Center*Star Additive Heat Resistant Paint
February 21, 2012
Center*Star, Inc. has developed an additive that, when added to paint, results in significant reduction in thermal conductivity. The additive was originally used as an admixture in the development of durable, spall resistant, concrete for use on F35 landing strips. The heat reduction characteristics of the concrete led to the hypothesis that the additive could also be used in other applications.
The additive was blended with commercially available paints and tested using a variety of protocols. Based on these initial tests it was determined that up to five percent of additive could be blended with paint with no noticeable effect on the finished surface. At dosages greater than five percent (by total weight) some variation in surface texture was observed.
Initial testing involved temperature comparisons of identical metal panels painted with a readily available acrylic primer. The paint was roller applied. One panel was coated with only the paint, and another was coated with the paint plus five percent additive. Heat was introduced using a radiant heat lamp.
The test results showed that the additive was capable of reducing the transmitted heat so additional testing was conducted using a higher heat source.
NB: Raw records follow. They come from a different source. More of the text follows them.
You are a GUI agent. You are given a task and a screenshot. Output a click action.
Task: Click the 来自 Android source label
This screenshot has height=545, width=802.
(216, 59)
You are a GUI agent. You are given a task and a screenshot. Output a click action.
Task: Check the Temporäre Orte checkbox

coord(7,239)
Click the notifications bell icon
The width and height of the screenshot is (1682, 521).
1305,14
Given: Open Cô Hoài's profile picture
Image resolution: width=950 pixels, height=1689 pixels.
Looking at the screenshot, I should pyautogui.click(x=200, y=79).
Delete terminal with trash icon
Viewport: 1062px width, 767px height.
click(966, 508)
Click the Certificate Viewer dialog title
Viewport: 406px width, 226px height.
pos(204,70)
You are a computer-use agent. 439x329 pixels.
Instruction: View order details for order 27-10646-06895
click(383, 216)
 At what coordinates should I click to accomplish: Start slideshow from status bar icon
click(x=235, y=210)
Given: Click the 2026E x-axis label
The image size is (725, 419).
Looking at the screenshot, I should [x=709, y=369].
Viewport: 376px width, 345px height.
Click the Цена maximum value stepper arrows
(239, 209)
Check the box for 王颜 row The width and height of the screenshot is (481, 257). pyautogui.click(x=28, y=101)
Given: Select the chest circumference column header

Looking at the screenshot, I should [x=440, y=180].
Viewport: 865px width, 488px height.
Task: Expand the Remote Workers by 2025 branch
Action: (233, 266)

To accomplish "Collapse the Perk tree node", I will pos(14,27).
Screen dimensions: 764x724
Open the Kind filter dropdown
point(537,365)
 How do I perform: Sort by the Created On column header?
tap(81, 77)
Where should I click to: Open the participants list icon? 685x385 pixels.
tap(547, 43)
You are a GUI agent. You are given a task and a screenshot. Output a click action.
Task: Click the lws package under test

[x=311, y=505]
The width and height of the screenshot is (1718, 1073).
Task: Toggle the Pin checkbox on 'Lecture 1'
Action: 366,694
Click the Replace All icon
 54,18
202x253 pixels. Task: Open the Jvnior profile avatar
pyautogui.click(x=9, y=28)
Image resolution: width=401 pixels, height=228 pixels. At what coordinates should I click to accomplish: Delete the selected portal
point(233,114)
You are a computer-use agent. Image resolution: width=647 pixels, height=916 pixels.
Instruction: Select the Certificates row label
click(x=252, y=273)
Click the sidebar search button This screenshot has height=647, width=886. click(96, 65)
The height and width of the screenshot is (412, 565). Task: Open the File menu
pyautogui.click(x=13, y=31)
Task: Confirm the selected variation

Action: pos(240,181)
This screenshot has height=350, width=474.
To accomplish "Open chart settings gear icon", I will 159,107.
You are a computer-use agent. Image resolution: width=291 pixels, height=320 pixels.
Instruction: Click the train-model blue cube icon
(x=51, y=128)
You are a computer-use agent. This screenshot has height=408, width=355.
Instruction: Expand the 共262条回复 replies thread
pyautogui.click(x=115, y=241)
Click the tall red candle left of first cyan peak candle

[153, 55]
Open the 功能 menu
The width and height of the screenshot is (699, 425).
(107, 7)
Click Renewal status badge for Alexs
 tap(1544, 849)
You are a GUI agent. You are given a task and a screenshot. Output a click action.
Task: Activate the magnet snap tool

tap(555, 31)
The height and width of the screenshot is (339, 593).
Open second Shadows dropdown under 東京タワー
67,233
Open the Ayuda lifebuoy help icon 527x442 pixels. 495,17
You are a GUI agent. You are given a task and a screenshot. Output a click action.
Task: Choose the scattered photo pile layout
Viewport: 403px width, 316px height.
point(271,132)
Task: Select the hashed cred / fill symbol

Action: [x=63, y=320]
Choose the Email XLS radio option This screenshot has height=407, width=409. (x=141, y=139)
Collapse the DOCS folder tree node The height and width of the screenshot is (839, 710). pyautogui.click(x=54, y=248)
MAPP gas was used as the heat source for high temperature testing. MAPP gas has a rated temperature of 5300 degrees. Although not conforming to any ASTM or ISO heat testing protocol, MAPP gas has the advantage of being relatively inexpensive and produces temperatures far in excess of that required for ISO 1182 testing.
One disadvantage of MAPP gas is that the hydrogen component can cause brittleness or crystallization. That is the primary reason it is not used for welding.
The heat test was conducted on cast iron water meter covers. The thickness of these plates was 0.25″. Both coated and uncoated specimens were tested. The coated plate had a 70 mil layer of Induron® Aquanaut acrylic primer with 5% (by weight) of Center*Star additive.
During the test, temperature readings were obtained using an infrared thermometer. The “high limit” capability of this device was 1400 degrees and during the test this surface temperature was exceeded. A reasonable assumption would be that temperatures of 2500-3000 degrees were attained on the test surface.
Temperature readings were recorded at 30 second intervals until the backside temperature of the test specimens stabilized. The total test time was 5 minutes 30 seconds.
The following chart graphs the time vs. temperature readings for both the coated and
uncoated cast iron specimens.
As shown by this graph, the heat transmission of the bare metal plate was significant. At the end of the test the backside temperature was over 600 degrees and was still rising. The temperature of the coated specimen reached equilibrium at about 3-1/2 minutes. The maximum temperature recorded was slightly over 200 degrees which is more than 400 degrees less than the uncoated plate.
Encouraged by these results, the Center*Star team decided to purchase more sophisticated monitoring and heat source equipment. It was decided to use a commercial knife making forge as the source for a controlled, constant temperature heat source. The temperature of this forge could be closely regulated by adjusting the two propane burners used as the heat source.
Laboratory quality temperature probes, thermal logging instrumentation, and computer software replaced the hand held infrared temperature monitors used in earlier experiments. With this equipment, we could be assured of having accurate data to evaluate the effectiveness of the Center*Star additive.
Using the advanced instrumentation, testing was continued with both metal plate panels and solid core specimens. These tests were designed to closely approximate the conditions under which ISO 1182 and SOLAS/IMO A60 laboratory trials are conducted.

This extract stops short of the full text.